L'avvocato ha aggiunto che il suo cliente «sente enormemente la responsabilità delle conseguenze delle sue azioni». Ha specificato che le vittime erano «persone inermi e inconsapevoli». L'uomo ha risposto alle domande del gip. Le sue dichiarazioni si basano sul suo ricordo dell'accaduto.

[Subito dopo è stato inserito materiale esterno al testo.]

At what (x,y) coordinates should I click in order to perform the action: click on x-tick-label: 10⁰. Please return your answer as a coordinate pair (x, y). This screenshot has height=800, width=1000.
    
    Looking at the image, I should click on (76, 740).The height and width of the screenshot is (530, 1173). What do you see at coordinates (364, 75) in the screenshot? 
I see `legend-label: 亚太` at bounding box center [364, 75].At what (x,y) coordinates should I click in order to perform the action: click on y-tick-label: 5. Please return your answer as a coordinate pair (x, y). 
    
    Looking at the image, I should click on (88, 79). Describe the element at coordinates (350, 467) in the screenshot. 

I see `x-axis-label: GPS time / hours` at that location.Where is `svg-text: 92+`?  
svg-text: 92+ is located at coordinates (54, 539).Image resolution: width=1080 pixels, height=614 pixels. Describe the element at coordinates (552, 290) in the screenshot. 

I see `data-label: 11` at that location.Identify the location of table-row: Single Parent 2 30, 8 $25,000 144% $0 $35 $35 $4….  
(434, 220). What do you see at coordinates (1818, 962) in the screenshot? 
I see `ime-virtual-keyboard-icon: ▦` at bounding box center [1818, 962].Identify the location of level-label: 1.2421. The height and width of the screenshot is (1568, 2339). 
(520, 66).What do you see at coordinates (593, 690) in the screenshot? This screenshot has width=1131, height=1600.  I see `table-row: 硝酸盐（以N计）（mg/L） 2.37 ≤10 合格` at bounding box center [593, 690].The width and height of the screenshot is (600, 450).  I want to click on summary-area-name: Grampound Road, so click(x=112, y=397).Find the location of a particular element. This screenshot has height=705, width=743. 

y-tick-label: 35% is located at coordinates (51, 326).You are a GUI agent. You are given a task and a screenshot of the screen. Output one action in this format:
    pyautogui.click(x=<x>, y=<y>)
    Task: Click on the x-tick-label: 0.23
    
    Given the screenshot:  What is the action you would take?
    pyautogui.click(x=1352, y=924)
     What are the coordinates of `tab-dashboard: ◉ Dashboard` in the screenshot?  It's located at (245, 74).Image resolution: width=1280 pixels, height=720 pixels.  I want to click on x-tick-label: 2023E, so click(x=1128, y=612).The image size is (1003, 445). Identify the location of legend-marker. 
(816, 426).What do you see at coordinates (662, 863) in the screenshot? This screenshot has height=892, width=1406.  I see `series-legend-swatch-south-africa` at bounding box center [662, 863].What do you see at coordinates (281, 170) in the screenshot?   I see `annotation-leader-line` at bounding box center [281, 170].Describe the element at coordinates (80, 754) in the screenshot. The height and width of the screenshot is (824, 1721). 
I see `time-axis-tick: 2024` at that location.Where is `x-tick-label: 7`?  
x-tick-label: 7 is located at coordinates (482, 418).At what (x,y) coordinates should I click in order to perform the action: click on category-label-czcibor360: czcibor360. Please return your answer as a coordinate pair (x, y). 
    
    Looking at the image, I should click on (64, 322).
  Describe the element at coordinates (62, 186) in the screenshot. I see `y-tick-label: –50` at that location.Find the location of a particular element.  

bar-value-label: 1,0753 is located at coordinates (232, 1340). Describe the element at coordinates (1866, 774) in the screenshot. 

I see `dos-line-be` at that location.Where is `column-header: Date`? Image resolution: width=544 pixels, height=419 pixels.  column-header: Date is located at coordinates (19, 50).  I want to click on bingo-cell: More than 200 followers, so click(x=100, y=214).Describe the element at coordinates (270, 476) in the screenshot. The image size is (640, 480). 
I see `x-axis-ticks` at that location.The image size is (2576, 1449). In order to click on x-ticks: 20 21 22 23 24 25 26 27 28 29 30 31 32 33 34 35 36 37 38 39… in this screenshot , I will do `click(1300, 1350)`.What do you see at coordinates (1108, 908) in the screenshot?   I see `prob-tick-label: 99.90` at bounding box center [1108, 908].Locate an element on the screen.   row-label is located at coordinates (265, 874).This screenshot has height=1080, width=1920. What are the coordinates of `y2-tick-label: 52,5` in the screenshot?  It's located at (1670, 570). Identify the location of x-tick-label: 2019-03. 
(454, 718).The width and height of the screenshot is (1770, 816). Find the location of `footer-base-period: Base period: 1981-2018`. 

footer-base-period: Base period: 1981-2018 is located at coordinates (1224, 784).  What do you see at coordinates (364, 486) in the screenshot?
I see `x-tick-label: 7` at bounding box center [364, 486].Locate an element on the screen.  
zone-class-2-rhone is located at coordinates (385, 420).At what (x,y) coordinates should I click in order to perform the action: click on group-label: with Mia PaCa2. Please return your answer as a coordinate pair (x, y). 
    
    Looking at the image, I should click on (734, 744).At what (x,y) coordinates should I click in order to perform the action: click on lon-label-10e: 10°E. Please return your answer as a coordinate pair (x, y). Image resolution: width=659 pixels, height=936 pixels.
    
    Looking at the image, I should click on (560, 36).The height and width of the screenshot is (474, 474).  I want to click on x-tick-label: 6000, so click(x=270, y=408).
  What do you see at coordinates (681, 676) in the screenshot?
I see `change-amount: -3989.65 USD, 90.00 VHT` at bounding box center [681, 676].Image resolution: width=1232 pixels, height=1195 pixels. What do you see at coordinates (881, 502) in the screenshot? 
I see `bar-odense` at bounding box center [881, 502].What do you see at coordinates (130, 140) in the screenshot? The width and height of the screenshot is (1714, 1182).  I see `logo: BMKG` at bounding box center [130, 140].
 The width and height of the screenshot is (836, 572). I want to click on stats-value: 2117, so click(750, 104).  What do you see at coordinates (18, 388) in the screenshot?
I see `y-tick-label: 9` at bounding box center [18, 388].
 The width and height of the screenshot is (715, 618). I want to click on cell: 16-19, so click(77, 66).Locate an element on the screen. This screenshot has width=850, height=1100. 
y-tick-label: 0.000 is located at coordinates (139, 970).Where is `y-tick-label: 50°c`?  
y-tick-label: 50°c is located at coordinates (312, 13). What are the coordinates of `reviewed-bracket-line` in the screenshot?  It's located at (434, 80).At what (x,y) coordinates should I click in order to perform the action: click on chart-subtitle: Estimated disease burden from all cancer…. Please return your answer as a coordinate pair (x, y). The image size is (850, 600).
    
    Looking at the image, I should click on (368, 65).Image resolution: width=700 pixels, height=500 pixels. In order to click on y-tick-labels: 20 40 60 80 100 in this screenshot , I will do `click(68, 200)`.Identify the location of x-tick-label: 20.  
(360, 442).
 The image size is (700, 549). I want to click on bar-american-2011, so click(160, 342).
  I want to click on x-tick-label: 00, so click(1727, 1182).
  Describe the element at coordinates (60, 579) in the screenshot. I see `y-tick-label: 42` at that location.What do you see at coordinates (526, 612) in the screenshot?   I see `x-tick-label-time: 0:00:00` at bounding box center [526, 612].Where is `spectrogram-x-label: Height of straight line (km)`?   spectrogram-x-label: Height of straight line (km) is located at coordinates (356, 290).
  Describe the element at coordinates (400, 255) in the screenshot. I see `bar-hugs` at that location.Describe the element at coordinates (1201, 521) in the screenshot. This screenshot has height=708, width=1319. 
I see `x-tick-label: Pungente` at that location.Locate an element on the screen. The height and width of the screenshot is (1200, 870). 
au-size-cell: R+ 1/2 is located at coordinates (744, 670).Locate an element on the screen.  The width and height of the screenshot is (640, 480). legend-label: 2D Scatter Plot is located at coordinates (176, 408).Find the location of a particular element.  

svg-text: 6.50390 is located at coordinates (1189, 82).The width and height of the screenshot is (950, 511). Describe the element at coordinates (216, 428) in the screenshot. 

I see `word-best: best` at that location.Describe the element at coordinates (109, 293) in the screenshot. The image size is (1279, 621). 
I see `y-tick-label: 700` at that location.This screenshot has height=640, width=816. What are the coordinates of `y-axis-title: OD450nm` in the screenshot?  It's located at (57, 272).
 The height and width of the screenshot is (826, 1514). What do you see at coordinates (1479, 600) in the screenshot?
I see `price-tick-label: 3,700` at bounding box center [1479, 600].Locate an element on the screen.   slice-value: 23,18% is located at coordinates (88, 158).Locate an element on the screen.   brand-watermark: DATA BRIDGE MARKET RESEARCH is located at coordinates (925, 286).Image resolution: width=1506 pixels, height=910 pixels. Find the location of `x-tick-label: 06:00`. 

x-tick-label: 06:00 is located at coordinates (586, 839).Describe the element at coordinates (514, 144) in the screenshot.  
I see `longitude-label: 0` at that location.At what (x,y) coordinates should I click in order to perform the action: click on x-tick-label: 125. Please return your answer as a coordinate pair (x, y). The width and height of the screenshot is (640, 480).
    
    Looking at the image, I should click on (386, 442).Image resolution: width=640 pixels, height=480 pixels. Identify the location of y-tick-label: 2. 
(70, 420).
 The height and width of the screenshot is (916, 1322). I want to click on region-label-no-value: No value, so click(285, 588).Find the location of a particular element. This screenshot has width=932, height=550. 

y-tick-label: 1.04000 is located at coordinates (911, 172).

Le responsabilità e le conseguenze

L'episodio solleva nuovamente il tema della sicurezza stradale. La guida sotto l'effetto di sostanze è una delle principali cause di incidenti gravi. La velocità, l'alcol e le droghe aumentano esponenzialmente il rischio. L'omissione di soccorso aggrava ulteriormente la condotta del responsabile.

La comunità locale è scossa dall'evento. La figura di Alfonsa Curiale, venuta a Milano per prendersi cura della sorella, rende la tragedia ancora più dolorosa. La sua vita è stata interrotta mentre compiva un gesto d'amore e di cura.

Le indagini proseguono per ricostruire l'esatta dinamica dell'incidente. Si attende la decisione del gip riguardo alla custodia cautelare. La giustizia dovrà fare il suo corso per accertare le responsabilità e stabilire la pena.